**EXERCISE AIM**. Would you please return the lines of the entries below starting at the line that has "Image resolution: width=657 pixels, height=669" and ending at the line that has "Given: Click the Security Token shield icon", both included, exactly as they are?

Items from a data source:
^^^^^^^^^^^^^^^^

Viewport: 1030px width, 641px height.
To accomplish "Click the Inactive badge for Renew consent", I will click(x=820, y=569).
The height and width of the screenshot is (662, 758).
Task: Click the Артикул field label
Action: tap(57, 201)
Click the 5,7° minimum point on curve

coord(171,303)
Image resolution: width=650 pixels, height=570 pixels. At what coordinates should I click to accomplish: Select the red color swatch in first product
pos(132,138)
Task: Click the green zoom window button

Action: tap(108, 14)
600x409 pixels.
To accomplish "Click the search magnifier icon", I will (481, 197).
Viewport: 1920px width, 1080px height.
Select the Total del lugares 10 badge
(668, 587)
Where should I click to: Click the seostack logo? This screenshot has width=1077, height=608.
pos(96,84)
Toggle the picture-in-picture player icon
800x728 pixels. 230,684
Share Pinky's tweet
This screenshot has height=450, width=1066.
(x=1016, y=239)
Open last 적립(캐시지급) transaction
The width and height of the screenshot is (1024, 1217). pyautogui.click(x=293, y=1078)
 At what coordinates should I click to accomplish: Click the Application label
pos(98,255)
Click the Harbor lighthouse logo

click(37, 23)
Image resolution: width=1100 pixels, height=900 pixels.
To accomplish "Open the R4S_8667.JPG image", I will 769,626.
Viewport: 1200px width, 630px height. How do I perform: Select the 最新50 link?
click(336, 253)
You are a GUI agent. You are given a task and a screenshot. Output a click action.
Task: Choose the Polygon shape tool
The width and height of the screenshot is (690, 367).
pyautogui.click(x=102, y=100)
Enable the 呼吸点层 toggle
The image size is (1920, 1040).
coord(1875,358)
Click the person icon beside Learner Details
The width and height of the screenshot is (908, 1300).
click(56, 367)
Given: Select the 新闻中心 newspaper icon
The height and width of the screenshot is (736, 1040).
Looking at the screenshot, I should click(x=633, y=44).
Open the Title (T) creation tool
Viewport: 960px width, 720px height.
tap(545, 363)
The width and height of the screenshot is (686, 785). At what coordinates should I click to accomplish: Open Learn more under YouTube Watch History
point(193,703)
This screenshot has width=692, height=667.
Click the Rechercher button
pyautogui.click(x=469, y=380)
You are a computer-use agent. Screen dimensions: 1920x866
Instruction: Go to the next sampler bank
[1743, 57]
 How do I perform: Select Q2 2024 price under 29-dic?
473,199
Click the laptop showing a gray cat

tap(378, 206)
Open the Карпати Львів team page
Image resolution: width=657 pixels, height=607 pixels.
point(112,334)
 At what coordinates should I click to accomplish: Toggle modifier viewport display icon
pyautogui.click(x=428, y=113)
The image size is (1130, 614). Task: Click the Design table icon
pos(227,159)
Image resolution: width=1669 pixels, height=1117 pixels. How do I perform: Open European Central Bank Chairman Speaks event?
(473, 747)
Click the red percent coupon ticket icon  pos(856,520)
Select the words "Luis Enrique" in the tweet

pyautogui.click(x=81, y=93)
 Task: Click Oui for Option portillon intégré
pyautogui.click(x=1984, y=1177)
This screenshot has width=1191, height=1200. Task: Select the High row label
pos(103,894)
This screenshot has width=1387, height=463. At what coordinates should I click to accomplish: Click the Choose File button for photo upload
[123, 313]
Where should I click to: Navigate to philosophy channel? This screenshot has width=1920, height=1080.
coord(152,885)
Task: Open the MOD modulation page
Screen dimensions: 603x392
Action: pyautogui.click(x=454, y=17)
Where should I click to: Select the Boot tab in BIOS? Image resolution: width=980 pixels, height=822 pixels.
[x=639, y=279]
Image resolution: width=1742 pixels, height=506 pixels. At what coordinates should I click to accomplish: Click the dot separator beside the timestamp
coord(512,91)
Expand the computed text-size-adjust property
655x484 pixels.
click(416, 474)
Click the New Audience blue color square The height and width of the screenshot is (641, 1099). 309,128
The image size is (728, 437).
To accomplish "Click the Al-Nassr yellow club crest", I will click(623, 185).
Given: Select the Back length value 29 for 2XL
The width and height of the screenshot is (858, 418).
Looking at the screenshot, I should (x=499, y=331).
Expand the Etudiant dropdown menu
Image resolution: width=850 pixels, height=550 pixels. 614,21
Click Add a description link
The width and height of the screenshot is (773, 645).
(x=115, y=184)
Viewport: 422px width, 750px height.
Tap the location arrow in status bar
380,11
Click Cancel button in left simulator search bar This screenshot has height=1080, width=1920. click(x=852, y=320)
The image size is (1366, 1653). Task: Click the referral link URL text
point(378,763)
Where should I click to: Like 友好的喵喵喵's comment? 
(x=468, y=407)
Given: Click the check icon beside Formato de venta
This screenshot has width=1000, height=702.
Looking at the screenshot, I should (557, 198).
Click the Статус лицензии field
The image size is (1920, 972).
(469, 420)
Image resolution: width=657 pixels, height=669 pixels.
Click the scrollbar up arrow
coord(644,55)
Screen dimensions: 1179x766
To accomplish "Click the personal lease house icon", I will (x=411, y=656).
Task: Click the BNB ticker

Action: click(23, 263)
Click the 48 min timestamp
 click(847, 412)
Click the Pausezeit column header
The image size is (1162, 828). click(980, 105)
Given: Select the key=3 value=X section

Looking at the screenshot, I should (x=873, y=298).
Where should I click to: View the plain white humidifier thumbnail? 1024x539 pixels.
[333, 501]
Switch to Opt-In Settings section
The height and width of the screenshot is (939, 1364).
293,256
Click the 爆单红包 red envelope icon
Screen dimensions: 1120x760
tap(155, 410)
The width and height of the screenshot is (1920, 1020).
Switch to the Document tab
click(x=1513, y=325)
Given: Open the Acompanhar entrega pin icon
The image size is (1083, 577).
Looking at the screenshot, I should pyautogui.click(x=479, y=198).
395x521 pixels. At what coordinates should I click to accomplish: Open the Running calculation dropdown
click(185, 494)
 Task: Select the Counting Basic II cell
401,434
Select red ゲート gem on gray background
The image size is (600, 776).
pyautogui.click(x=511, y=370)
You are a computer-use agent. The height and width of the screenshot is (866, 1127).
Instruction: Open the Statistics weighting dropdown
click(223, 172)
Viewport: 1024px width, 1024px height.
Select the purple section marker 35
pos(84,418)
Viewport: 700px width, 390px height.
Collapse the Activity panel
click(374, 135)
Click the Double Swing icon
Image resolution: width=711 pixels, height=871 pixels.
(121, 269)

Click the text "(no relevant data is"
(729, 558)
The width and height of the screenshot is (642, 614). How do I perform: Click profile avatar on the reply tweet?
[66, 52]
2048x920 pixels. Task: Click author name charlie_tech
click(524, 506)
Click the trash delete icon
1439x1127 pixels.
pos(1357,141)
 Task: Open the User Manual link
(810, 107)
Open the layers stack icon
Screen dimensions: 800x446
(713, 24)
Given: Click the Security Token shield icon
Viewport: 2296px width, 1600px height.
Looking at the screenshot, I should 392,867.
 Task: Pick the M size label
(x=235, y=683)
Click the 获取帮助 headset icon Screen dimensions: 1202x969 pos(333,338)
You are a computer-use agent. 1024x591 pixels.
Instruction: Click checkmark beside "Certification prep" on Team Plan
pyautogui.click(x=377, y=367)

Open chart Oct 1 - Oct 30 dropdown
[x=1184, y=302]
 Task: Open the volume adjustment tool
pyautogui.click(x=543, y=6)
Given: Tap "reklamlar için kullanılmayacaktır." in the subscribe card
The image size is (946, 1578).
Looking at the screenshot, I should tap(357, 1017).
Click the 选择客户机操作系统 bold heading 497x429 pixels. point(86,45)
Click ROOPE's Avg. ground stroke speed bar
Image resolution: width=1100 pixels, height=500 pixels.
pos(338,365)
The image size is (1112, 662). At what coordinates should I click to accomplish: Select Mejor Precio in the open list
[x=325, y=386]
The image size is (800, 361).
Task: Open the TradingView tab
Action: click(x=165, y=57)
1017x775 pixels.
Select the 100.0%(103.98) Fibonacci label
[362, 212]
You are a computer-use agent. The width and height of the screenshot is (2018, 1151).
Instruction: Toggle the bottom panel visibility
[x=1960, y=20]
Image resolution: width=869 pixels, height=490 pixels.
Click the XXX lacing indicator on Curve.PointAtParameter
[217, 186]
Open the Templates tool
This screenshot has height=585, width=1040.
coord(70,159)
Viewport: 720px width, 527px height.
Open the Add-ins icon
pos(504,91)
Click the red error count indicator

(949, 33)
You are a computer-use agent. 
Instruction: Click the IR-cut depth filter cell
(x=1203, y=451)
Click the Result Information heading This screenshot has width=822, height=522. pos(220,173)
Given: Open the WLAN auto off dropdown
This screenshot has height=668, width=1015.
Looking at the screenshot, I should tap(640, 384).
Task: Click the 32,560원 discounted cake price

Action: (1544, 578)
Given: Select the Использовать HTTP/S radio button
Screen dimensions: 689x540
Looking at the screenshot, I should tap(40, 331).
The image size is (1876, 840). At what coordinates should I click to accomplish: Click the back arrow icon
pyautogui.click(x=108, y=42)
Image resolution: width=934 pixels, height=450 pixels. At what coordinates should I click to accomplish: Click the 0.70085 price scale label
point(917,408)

^^^^^^^^^^^^^^^^

**OUTPUT**.
Image resolution: width=657 pixels, height=669 pixels.
Click the scrollbar up arrow
coord(644,55)
Screen dimensions: 1179x766
To accomplish "Click the personal lease house icon", I will (x=411, y=656).
Task: Click the BNB ticker

Action: click(23, 263)
Click the 48 min timestamp
 click(847, 412)
Click the Pausezeit column header
The image size is (1162, 828). click(980, 105)
Given: Select the key=3 value=X section

Looking at the screenshot, I should (x=873, y=298).
Where should I click to: View the plain white humidifier thumbnail? 1024x539 pixels.
[333, 501]
Switch to Opt-In Settings section
The height and width of the screenshot is (939, 1364).
293,256
Click the 爆单红包 red envelope icon
Screen dimensions: 1120x760
tap(155, 410)
The width and height of the screenshot is (1920, 1020).
Switch to the Document tab
click(x=1513, y=325)
Given: Open the Acompanhar entrega pin icon
The image size is (1083, 577).
Looking at the screenshot, I should pyautogui.click(x=479, y=198).
395x521 pixels. At what coordinates should I click to accomplish: Open the Running calculation dropdown
click(185, 494)
 Task: Select the Counting Basic II cell
401,434
Select red ゲート gem on gray background
The image size is (600, 776).
pyautogui.click(x=511, y=370)
You are a computer-use agent. The height and width of the screenshot is (866, 1127).
Instruction: Open the Statistics weighting dropdown
click(223, 172)
Viewport: 1024px width, 1024px height.
Select the purple section marker 35
pos(84,418)
Viewport: 700px width, 390px height.
Collapse the Activity panel
click(374, 135)
Click the Double Swing icon
Image resolution: width=711 pixels, height=871 pixels.
(121, 269)

Click the text "(no relevant data is"
(729, 558)
The width and height of the screenshot is (642, 614). How do I perform: Click profile avatar on the reply tweet?
[66, 52]
2048x920 pixels. Task: Click author name charlie_tech
click(524, 506)
Click the trash delete icon
1439x1127 pixels.
pos(1357,141)
 Task: Open the User Manual link
(810, 107)
Open the layers stack icon
Screen dimensions: 800x446
(713, 24)
Given: Click the Security Token shield icon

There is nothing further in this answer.